Only 86 species of fish appear among some 34,000 species listed in Appendices 1 and 2 of CITES. After the bluefin tuna debacle last week, predictions were pessimistic about the fate of the 4 proposals to list sharks in Appendix 2. The porbeagle shark is the only to achieve this protection, which it made by only one vote. CITES doesn’t really have its sea legs. When it comes to addressing international trade in marine species, it delays taking responsibility, and using its toolbox to clean up the market. Japan is opposed to all of the proposals for listing sharks, even reconsidering the principle of control of international trade: “Appendix 2 stimulates the black market and creates a demand for a rare species.”

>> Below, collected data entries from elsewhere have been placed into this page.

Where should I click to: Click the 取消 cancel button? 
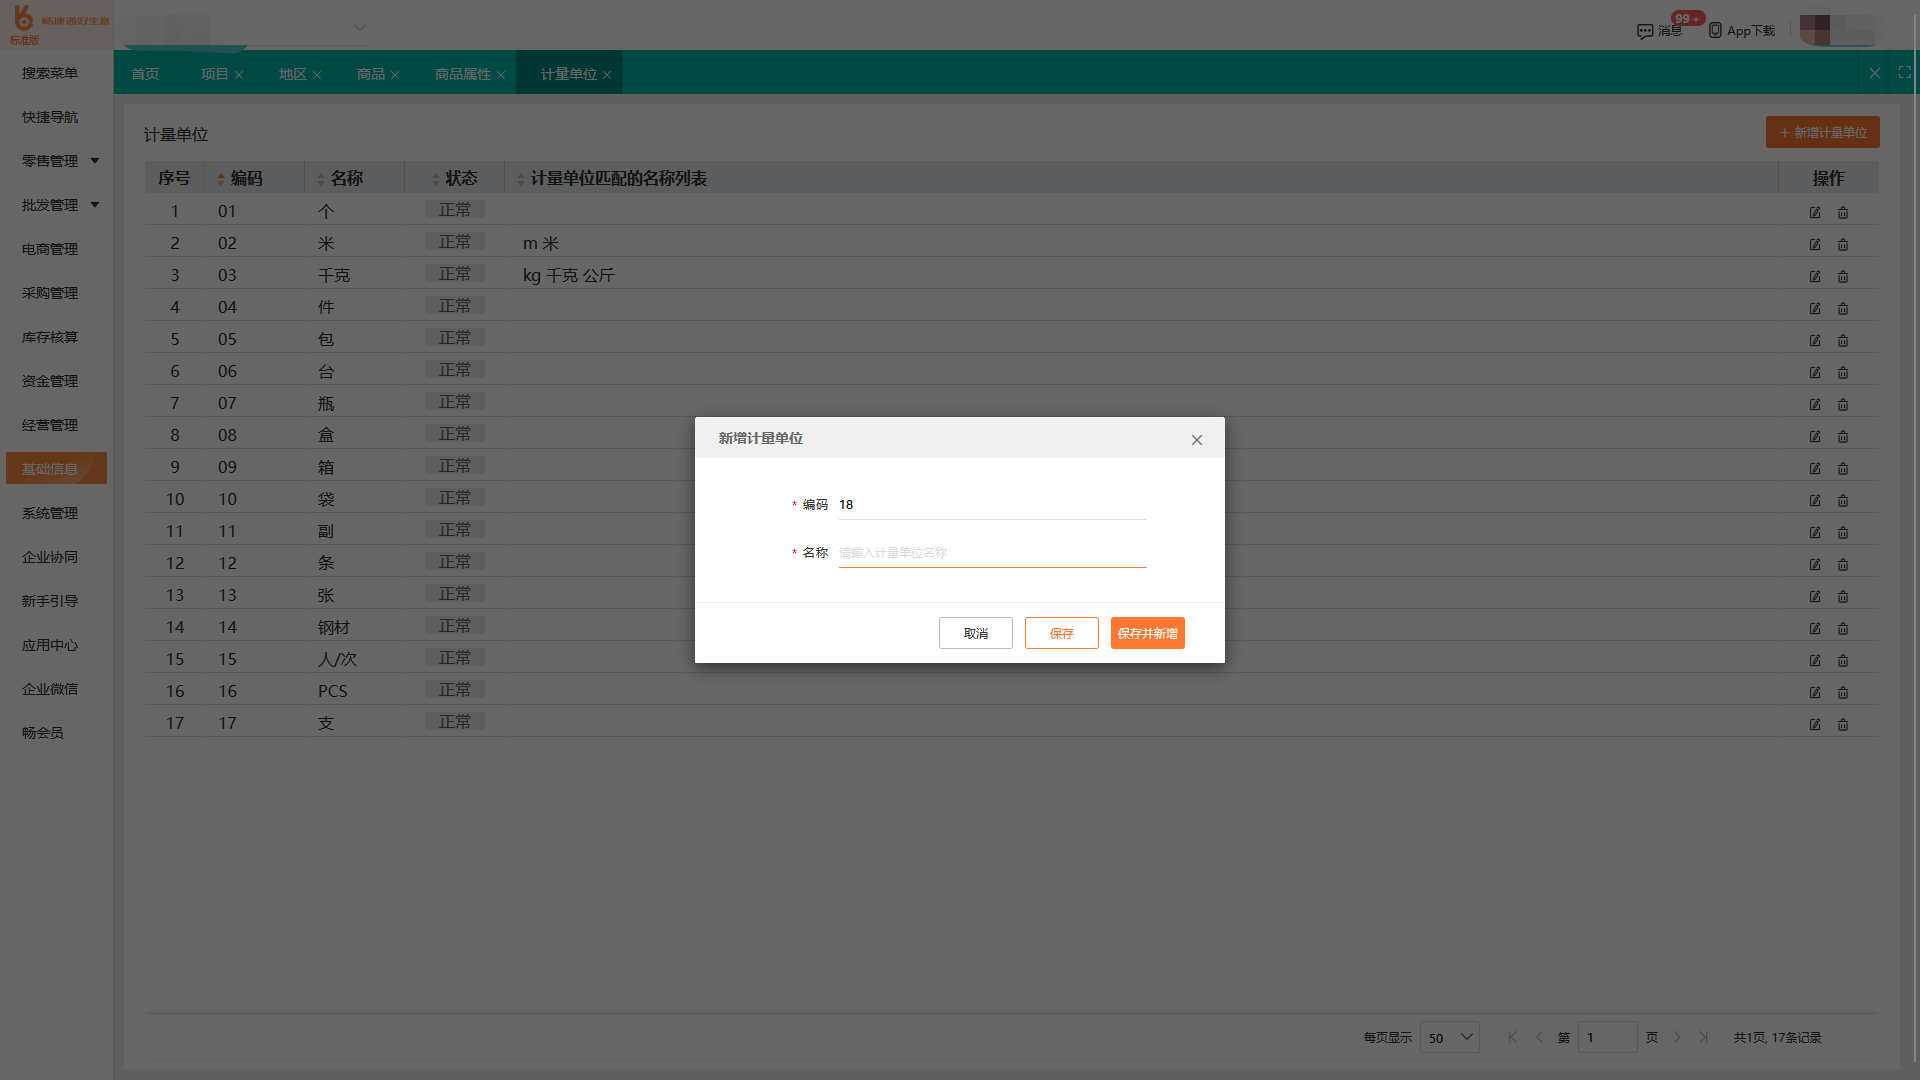pos(976,633)
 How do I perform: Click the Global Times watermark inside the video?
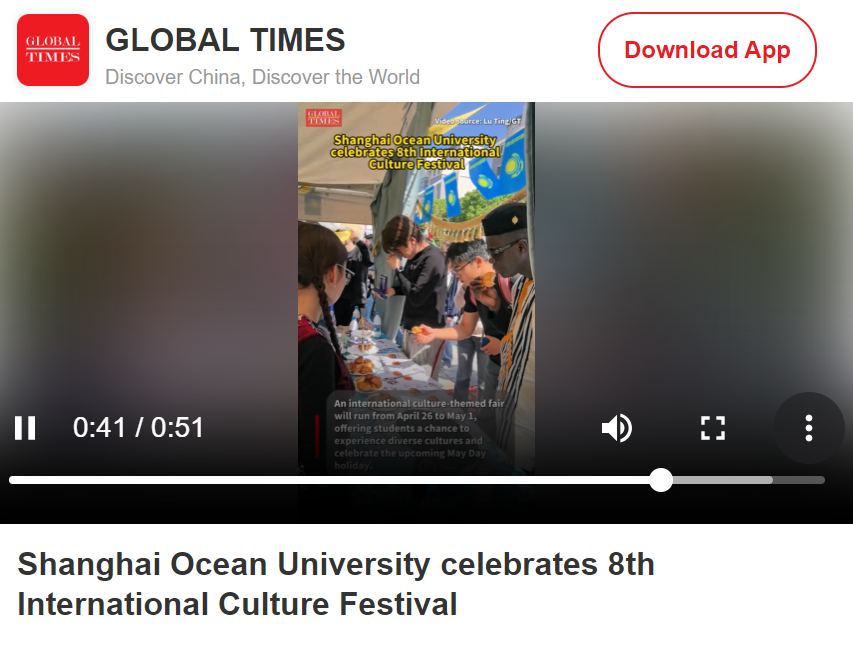[x=324, y=117]
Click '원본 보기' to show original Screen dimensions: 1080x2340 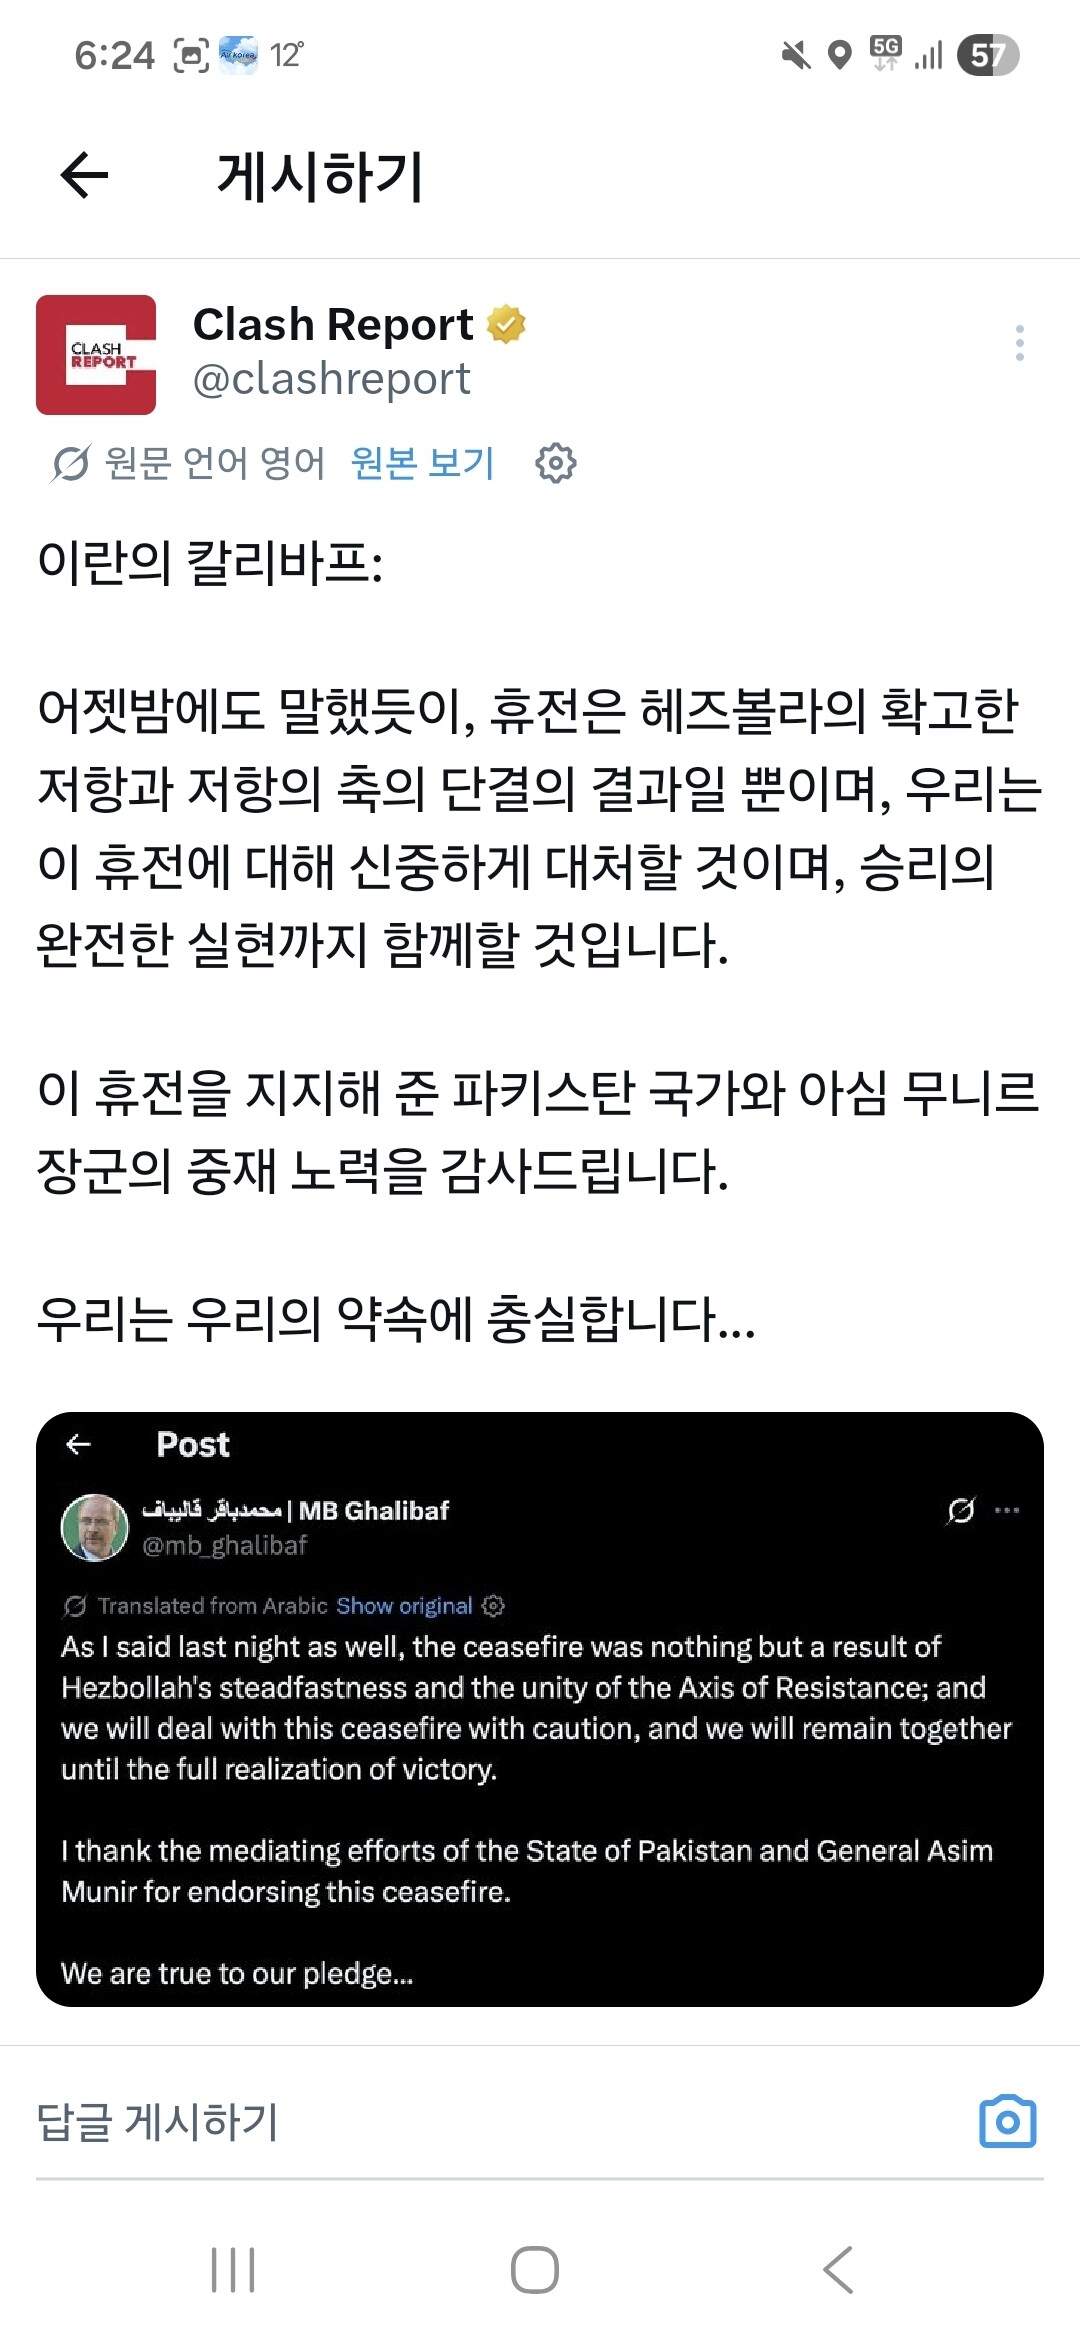423,463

Sharks are targeted for their fins and sometimes their meat. They are also victims of incidental catch. Certain populations merit being listed in Appendix 1.

Porbeagle shark, commonly called sea calf (Lamna nasus)

This shark has practically disappeared in the Mediterranean. In addition to fishing, it also suffers from the effects of pollution, notably PCBs. The favorable opinion of the FAO and the fact that fishing has been closed in Europe were determining factors. The European proposal to list it in Appendix 2 was accepted with 86 votes for, 42 against and 8 abstentions. The porbeagle was the occasion of an exchange between the Argentinean and English delegations on the subject of the territorial conflict of the Falklands.

Hammerhead shark (Sphyrna lewini, Sphyrna mokarran and Sphyrna zygaena).

The populations of hammerhead sharks were abundant once. They have suffered a massive decline reaching 99.9% in the Mediterranean. China has put forward the impossibility for customs officers to make the distinction between the fins of hammerhead sharks and the fins of other sharks by showing photos to the assembly. The proposal to list it in Appendix 2, presented by the United States and Palau (micro state in the Pacific Ocean), was rejected with 75 votes for, 51 against and 16 abstentions.

Oceanic whitetip shark (Carcharhinus longimanus)

It is subject to incidental catch from industrial fishing operations, notably of tuna. Like those of the hammerhead shark, the populations of the oceanic whitetip shark have suffered a massive decline. The proposal to list it in Appendix 2, drawn up by the United States and Palau, was rejected with 75 votes for, 51 against and 16 abstentions.

Spiny dogfish shark (Squalus acanthias)

Among the sharks proposed to be listed in CITES, dogfish sharks are those which have the latest sexual maturity, the slowest growth and the longest gestation. Their grouping in schools of reproductive females, easily found by inshore fishermen, renders the population particularly vulnerable. In the northeast Atlantic, the stocks are on the verge of collapse. The European proposal to list it in Appendix 2 was rejected with 60 votes for, 67 against, and 11 abstentions.